◆ Records of locating words and elements:
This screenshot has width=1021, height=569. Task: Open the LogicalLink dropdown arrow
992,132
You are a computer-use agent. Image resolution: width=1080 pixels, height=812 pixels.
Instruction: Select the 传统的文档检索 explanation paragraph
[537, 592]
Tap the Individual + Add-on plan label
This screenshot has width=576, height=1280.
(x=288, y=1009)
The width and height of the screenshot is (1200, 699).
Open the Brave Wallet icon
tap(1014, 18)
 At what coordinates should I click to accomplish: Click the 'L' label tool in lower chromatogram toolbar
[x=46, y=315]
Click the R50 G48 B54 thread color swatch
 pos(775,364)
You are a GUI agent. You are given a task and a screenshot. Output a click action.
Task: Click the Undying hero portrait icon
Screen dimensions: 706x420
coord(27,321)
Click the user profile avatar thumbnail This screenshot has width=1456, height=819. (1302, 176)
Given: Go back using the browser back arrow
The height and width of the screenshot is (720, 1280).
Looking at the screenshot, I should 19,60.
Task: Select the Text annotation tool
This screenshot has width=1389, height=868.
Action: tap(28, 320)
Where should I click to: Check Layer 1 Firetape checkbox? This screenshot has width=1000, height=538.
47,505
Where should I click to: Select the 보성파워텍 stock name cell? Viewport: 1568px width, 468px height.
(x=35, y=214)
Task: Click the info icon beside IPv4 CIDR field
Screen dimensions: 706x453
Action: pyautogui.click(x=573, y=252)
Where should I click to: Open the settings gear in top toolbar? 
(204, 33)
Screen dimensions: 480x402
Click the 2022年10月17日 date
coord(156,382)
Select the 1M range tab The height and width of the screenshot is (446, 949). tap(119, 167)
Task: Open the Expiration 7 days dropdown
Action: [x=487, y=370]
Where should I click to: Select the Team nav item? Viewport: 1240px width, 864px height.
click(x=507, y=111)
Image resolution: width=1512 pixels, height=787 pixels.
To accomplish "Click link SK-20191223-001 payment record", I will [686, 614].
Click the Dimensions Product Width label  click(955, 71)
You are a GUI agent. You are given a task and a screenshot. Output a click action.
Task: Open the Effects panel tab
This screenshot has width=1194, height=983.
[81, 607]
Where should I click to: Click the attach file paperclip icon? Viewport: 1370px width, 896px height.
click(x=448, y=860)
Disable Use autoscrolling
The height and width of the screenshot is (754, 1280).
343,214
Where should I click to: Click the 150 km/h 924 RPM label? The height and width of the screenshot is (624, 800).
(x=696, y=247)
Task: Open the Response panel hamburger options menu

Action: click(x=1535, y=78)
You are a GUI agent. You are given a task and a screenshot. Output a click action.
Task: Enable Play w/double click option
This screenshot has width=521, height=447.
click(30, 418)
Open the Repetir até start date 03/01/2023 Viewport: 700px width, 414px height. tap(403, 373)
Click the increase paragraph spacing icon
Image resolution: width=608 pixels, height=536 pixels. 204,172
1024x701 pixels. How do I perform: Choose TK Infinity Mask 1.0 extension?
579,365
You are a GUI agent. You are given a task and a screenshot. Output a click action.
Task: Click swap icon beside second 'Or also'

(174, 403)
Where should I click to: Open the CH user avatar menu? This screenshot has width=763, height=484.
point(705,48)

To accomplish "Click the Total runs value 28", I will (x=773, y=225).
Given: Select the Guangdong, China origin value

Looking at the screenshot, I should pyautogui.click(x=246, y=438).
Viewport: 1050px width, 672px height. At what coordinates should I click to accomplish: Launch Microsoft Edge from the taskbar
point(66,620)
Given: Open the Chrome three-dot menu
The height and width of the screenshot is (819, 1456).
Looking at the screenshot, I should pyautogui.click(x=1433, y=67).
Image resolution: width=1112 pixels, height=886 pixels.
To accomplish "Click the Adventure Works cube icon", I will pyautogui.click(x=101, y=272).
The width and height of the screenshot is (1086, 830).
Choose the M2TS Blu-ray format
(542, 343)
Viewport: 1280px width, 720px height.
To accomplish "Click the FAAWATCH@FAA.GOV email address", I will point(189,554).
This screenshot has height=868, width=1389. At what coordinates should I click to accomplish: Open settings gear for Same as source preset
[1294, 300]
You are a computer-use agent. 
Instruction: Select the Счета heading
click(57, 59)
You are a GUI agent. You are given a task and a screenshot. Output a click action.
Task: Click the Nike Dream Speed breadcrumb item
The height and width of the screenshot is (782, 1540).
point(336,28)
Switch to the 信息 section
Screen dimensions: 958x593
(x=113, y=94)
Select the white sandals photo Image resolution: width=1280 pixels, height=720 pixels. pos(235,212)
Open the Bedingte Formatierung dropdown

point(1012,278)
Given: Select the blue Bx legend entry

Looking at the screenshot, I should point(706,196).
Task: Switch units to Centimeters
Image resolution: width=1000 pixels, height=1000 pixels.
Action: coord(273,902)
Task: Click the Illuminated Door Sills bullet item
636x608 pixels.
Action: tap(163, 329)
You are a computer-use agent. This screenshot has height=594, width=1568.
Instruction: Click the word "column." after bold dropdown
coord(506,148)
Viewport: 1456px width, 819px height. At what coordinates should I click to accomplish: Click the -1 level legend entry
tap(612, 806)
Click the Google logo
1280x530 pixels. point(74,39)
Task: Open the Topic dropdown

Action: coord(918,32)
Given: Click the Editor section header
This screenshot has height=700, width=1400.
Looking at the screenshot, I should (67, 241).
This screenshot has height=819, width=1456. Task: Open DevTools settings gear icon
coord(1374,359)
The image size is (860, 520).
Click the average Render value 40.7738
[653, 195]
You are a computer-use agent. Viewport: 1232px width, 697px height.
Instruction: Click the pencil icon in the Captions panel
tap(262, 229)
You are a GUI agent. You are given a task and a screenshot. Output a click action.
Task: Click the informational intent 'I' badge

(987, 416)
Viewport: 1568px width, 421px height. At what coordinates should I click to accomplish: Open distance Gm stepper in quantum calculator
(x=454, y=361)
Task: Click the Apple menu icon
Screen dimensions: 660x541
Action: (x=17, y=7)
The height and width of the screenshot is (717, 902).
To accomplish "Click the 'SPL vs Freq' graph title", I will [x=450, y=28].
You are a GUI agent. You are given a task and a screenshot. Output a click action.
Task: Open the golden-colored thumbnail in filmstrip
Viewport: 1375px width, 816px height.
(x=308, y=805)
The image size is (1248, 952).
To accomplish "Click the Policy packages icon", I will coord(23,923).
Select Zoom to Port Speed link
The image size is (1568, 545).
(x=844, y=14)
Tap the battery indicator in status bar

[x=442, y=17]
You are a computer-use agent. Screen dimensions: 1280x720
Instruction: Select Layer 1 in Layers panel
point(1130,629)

◆ GIVEN REQUEST:
Determine how many lines of the listing above contain the string "legend". Reply with the number alone.

◆ FINAL RESULT:
2